[抽出されたレコード]
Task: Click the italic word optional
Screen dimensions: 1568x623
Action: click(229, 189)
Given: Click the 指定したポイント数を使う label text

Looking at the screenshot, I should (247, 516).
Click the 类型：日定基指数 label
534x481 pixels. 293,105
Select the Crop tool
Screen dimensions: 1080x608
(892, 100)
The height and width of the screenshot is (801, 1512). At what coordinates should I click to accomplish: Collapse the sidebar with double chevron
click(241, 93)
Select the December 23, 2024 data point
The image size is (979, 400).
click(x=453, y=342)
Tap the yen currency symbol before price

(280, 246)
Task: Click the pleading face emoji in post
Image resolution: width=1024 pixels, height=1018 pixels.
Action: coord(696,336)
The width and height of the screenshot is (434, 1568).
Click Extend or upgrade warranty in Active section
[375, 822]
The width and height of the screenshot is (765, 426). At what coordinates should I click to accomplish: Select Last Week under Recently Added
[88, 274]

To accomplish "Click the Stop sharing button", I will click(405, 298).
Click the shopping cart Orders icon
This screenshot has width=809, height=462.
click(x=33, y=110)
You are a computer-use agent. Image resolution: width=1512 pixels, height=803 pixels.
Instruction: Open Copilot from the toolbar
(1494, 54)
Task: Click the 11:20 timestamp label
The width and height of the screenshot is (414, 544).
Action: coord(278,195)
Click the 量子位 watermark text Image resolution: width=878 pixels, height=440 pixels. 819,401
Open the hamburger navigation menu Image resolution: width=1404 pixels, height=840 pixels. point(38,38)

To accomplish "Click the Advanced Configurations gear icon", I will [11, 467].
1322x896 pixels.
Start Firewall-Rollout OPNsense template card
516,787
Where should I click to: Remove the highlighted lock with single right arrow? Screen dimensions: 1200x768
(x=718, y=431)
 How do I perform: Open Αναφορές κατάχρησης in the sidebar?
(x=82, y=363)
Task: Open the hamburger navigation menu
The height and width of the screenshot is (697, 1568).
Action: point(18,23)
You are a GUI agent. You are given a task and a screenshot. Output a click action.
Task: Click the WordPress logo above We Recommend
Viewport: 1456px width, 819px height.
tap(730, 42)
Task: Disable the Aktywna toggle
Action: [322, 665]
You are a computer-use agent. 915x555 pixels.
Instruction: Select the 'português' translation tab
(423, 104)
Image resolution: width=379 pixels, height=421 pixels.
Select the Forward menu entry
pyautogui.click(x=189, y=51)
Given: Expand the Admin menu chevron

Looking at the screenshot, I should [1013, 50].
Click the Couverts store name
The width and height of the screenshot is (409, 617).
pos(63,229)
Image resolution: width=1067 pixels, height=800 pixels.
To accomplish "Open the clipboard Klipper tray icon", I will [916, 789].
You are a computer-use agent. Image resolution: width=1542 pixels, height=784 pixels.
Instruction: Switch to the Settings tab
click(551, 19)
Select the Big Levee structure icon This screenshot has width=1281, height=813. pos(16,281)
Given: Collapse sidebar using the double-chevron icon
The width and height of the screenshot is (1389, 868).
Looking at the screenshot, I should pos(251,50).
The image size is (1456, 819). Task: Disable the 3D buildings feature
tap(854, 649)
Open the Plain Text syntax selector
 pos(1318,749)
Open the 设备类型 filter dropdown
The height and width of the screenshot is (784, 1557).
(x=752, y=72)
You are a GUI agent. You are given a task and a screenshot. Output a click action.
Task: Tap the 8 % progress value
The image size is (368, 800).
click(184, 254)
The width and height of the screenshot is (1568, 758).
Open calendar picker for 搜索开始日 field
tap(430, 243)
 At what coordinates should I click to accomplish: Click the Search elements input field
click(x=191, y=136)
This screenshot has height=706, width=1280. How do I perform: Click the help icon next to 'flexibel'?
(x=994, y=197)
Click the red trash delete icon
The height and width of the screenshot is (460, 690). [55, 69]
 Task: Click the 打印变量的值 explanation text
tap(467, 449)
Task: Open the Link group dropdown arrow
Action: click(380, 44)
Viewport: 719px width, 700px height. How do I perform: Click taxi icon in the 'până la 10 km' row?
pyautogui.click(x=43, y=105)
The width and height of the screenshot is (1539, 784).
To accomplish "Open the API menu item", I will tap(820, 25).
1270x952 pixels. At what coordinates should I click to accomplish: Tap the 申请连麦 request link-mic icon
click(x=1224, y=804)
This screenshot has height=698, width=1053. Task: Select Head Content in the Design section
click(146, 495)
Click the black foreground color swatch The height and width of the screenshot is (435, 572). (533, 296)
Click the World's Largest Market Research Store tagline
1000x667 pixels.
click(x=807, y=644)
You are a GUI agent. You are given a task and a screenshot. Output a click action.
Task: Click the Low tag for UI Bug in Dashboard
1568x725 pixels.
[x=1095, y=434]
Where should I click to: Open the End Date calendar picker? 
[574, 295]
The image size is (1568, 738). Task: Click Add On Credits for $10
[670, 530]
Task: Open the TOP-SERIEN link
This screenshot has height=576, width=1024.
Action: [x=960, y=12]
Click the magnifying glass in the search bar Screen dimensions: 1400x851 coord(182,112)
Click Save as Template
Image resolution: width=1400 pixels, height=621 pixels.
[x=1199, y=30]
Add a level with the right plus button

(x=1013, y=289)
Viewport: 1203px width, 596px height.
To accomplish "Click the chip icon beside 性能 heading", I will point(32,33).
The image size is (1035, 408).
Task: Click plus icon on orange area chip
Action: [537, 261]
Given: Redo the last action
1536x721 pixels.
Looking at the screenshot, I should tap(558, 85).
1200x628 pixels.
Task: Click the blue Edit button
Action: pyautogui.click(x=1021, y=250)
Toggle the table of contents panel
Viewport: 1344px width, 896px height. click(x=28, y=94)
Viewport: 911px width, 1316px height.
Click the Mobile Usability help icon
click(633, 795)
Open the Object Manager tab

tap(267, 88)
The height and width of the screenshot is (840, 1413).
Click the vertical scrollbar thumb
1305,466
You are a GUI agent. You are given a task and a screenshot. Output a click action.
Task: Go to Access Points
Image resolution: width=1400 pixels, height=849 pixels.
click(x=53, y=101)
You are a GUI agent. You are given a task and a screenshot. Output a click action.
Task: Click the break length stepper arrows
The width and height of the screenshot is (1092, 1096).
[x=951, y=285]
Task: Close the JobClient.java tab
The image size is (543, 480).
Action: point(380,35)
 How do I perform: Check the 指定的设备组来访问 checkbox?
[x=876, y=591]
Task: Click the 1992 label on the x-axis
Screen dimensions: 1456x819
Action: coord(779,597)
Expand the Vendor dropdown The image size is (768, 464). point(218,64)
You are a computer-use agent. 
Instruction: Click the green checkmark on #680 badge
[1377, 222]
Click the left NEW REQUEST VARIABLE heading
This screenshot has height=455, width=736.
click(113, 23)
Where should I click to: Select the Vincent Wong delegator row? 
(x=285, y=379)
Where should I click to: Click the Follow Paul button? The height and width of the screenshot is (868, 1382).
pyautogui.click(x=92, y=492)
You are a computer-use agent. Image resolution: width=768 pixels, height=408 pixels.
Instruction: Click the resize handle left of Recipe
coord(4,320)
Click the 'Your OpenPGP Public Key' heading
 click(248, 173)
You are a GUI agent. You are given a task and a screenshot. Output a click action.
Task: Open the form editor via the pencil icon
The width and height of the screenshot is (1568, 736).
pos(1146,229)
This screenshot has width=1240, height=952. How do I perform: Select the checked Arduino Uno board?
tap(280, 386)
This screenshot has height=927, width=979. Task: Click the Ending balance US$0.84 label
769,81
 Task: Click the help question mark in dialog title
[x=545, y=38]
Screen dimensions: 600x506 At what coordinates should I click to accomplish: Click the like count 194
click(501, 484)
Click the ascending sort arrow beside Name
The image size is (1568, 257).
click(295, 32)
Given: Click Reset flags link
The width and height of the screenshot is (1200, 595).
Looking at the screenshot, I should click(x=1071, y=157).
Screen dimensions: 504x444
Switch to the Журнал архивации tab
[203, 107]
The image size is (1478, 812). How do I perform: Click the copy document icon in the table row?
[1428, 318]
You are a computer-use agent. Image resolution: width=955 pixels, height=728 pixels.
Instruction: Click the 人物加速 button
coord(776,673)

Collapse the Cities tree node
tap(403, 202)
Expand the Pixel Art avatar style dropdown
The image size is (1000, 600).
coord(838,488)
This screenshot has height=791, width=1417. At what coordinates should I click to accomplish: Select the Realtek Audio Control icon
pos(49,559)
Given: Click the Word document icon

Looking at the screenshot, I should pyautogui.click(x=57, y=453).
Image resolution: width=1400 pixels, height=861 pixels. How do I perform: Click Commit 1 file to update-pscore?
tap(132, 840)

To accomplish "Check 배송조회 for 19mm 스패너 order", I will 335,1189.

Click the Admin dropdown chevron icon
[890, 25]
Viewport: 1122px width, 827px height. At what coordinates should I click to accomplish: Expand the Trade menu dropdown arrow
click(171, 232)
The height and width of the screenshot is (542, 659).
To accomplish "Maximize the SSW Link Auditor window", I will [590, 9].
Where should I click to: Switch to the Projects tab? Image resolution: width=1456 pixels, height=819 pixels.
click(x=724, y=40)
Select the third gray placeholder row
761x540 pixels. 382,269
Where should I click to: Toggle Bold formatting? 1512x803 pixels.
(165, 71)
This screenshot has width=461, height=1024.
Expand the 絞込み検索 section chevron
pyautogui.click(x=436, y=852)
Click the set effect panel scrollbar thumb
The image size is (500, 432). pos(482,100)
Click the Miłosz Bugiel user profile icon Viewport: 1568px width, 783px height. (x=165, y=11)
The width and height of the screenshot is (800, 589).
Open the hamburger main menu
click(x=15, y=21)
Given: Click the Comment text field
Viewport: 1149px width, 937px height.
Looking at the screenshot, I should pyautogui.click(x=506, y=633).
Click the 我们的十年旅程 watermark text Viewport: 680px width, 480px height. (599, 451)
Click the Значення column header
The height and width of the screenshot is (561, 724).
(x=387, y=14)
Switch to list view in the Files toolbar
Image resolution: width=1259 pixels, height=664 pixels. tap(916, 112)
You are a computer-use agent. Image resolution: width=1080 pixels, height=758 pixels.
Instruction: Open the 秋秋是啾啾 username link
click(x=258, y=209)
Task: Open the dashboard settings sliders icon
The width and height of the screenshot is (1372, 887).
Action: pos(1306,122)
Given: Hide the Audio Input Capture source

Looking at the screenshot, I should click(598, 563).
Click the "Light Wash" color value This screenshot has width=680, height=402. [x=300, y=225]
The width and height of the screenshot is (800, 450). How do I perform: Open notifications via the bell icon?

[作業内容]: 「Task: Click the help」を含む行から「click(295, 32)」を含む行までの範囲について、「dialog title」を「window title」に差し替え、ほかは一切変えずにその行だけを書き出してください。

[解答]:
 Task: Click the help question mark in window title
[x=545, y=38]
Screen dimensions: 600x506 At what coordinates should I click to accomplish: Click the like count 194
click(501, 484)
Click the ascending sort arrow beside Name
The image size is (1568, 257).
click(295, 32)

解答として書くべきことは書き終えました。